Digit_sum using (recursive?) function



ERROR: Oops, try again. Your function fails on digitsum(434). It returns 22 when it should return 11.

EDIT : Writing this function in the terminal on my mac returns the correct sum, so I'm thinking it's a code academy bug

I decided to take on the extra challenge of not converting the number to a string and then back to an int. Took me a couple days, but I figured out how to set it up.

However, I am running into a problem.

So when I run my recursive (possibly using wrong term here) function, it does print out the correct sum. However, CodeAcademy sees it as a different number for some reason. In the case of 434, it sees it as 22, not 11, even though my function returns 11.

Can someone give me some insight on what I might be doing wrong? Or is this an error on codeacademy's part?

temp_number = []

def digit_sum(n):
    remove_last_digit = n//10 
    temp_int = remove_last_digit
    #print temp_int, temp_int % 10, temp_number
    if temp_int != 0:
        return digit_sum(temp_int)
    print sum(temp_number)
    return sum(temp_number)


Hi @rejor11,

To fully test your digit_sum function, display the value that it returns by calling it, rather than only displaying it from inside the function. In fact, let's comment this line out ...

   print sum(temp_number)

... and change this ...


... to this ...

    print digit_sum(434)

The output is ...


At first it may appear that the function works correctly. However, to continue the testing, call the function several times in the same program, as Codecademy does after you submit your code. Let's try this ...

print digit_sum(434)
print digit_sum(24)
print digit_sum(1)
print digit_sum(1)

Output ...


Since only the first result is correct, there must be a problem. What do you think it might be?

You can successfully write a recursive digit_sum function in just a few lines of code. As with any recursion, begin by clearly describing ...

  • the base case(s)
  • the recursive case(s)

Once you have done that, think about what condition you can use in an if block header to distinguish between the base and recursive cases. That will help you write a concise recursive digit_sum function.


Hey mate,

So I've tried a few things, but the first thing that came to mind was that I needed to clear the list somehow. Unfortunately I couldn't really figure out how to do so without throwing a "referenced before assigned" error.

So I read more on recursive functions and, frankly, it is kind of confusing (still)

I did come upon an example that showed something similar to how a recursive function for this type of problem should work. After thinking about it, I came up with this code:

def digit_sum(n):
    if n == 0: #or if n < 10? which is better?
        return n
        numbers_before_last = n//10
        last = n%10
        return digit_sum(numbers_before_last) + last
print digit_sum(432)

I just can't decide which is better: "if n == 0" or "if n < 10"


That is a nice recursive solution. You could simplify the else block by replacing the three statements that it contains with this single line ...

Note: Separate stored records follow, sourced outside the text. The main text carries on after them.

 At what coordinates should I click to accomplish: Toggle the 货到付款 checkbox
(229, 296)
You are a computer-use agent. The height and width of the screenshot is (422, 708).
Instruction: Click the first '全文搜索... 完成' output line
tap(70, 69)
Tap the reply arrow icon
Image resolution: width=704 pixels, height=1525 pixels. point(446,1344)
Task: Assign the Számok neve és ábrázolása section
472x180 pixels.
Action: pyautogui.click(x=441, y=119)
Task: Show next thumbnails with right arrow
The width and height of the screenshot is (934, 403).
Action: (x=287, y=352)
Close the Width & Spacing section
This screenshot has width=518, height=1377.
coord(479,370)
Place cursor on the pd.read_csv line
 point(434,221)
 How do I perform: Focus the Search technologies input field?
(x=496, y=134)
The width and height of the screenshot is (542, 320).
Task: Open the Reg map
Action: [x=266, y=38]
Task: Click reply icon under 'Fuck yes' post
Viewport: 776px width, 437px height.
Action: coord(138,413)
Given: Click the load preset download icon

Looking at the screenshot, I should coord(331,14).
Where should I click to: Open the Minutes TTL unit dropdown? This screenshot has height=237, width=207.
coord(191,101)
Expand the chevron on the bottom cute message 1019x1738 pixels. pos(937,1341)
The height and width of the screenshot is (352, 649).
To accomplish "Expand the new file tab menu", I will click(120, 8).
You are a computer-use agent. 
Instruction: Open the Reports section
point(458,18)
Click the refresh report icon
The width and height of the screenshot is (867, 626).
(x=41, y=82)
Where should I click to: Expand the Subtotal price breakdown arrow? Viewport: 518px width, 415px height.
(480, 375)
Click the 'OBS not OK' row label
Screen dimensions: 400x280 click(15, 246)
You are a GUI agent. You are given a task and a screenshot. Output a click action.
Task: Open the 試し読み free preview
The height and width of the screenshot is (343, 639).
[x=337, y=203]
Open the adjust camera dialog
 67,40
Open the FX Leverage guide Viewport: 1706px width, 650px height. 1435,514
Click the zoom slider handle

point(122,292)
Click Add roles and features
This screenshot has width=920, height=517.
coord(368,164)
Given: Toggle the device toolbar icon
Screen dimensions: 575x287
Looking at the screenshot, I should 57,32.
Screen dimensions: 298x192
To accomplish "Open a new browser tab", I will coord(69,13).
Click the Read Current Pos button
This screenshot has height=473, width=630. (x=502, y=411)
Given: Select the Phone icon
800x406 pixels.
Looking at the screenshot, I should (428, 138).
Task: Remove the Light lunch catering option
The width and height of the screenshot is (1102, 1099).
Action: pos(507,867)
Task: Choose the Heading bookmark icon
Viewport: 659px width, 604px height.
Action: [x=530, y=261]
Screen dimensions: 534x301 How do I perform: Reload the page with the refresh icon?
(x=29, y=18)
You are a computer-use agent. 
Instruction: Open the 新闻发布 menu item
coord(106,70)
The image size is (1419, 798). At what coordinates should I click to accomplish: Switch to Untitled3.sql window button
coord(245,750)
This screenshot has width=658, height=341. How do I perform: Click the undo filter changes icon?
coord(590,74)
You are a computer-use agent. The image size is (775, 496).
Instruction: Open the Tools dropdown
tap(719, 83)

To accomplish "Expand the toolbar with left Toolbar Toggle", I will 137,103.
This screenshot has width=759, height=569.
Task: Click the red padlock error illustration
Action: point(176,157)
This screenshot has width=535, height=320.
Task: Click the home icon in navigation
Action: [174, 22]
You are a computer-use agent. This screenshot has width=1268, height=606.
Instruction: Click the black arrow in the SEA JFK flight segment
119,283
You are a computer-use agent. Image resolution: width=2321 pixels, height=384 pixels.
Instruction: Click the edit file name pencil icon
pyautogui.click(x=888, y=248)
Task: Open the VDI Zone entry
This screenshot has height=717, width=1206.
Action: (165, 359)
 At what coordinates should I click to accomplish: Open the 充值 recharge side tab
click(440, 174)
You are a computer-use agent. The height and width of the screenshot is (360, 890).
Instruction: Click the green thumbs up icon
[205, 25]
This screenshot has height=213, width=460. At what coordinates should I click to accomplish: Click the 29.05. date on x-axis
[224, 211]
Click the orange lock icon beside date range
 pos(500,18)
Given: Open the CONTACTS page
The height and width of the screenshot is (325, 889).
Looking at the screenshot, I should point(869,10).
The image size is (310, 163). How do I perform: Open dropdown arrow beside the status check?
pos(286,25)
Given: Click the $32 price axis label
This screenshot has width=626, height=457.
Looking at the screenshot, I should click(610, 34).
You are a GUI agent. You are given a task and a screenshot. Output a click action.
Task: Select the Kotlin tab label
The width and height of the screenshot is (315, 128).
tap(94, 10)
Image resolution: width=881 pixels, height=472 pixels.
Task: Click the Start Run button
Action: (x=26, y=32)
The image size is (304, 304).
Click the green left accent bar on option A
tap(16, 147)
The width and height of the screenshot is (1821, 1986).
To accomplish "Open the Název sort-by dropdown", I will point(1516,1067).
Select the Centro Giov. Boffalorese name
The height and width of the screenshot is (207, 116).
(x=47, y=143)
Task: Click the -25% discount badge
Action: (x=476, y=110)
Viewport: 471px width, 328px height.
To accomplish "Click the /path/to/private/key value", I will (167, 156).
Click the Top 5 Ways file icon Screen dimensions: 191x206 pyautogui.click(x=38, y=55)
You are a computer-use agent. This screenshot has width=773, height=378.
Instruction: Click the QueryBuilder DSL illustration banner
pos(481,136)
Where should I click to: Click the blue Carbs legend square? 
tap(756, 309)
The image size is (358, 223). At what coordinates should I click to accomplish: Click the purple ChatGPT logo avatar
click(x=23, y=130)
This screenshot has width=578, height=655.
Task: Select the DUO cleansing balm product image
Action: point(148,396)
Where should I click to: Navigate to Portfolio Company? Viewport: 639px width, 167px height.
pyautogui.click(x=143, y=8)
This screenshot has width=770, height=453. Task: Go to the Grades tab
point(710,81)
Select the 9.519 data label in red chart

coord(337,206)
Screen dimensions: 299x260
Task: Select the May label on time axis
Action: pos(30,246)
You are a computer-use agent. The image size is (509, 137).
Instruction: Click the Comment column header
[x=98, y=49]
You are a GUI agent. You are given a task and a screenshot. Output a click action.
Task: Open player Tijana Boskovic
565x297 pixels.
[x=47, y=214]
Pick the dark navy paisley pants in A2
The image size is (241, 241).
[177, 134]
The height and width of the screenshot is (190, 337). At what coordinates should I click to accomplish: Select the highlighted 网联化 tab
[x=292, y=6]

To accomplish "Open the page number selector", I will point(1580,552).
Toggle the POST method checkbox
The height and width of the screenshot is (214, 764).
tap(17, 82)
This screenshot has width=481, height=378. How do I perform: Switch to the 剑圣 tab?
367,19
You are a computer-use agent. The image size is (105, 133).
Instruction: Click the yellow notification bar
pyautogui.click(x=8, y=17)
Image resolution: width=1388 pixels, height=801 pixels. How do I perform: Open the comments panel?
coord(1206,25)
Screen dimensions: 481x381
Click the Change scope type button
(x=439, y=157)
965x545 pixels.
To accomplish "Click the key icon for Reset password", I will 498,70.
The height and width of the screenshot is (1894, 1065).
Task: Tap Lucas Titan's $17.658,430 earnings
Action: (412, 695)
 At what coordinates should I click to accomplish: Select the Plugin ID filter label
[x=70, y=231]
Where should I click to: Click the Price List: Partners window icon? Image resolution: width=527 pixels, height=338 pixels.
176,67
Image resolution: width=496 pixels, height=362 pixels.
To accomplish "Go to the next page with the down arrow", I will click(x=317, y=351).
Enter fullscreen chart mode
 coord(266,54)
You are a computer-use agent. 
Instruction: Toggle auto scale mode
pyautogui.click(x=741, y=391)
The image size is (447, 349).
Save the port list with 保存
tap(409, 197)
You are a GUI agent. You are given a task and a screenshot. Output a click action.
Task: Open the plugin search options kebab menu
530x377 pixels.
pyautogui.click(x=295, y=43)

        return digit_sum(n // 10) + n % 10

That depends, in part, upon which one you feel is clearer from a conceptual perspective. In my opinion, this is pretty clear ...

  • the base case: n contains only one digit -> the sum of the digits is n
  • the recursive case: n contains more than one digit -> the sum of the digits is (the sum of the digits in n without the final digit) + (the final digit).

Accordingly, I would opt for ...

    if n < 10:

However, if you come up with a concise statement in support of this ...

    if n == 0:

... I can become convinced. :smile:


Ok, I understand that, and why would you choose n< 10 over n == 0.

One question though. I am still not completely clear as to why this function works.

Keep in mind I've only been programming for about a year in Javascript, so perhaps my education in logic isn't that great. (I've been teachign myself so far, never went to college for Comp Sci)

The way I think of it:

On the first pass, n = 432. It is more than 10, so it goes tot he ELSE statement.

There, it calls on itself again, this time as digit_sum(43) + 2.

Here 's my first problem. Does the function now look like digit_sum(43): <code in here> + 2?

On this second pass, since 43 is still over 10, it goes thorugh the ELSE statement again. Now it calls on itself again, this time as digit_sum(4) + 2 + 3 or perhaps as digit_sum(4) + 5

Since it IS less than ten, it returns n, which is 4. The whole sum is 4 + 5, which equals 9. Therefore, it returns 9.

Is my brain-logic correct? Or is there something else going on?


Try Checking this Out.

def digit_sum(n):
    n = str(n)
    x = []
    for i in n:
       i = int(i)
    return sum(x)
print digit_sum(345)



Yes, with the recursion, more than one copy of the function can in the process of execution at the same time, each with its own copy of the variable, n. Each of those copies of n has its own value.

When the function calls itself, it waits for that call to return a value, then uses that value to complete its own execution, as you have described above.



Awesome. I've been studying Javascript by myself for the past year through freecodecamp and other sources, and this is the first time I feel like I've really understood how recursion works.

Of course my logic still is kinda meh, but I still learned quite a bit. Thanks mate.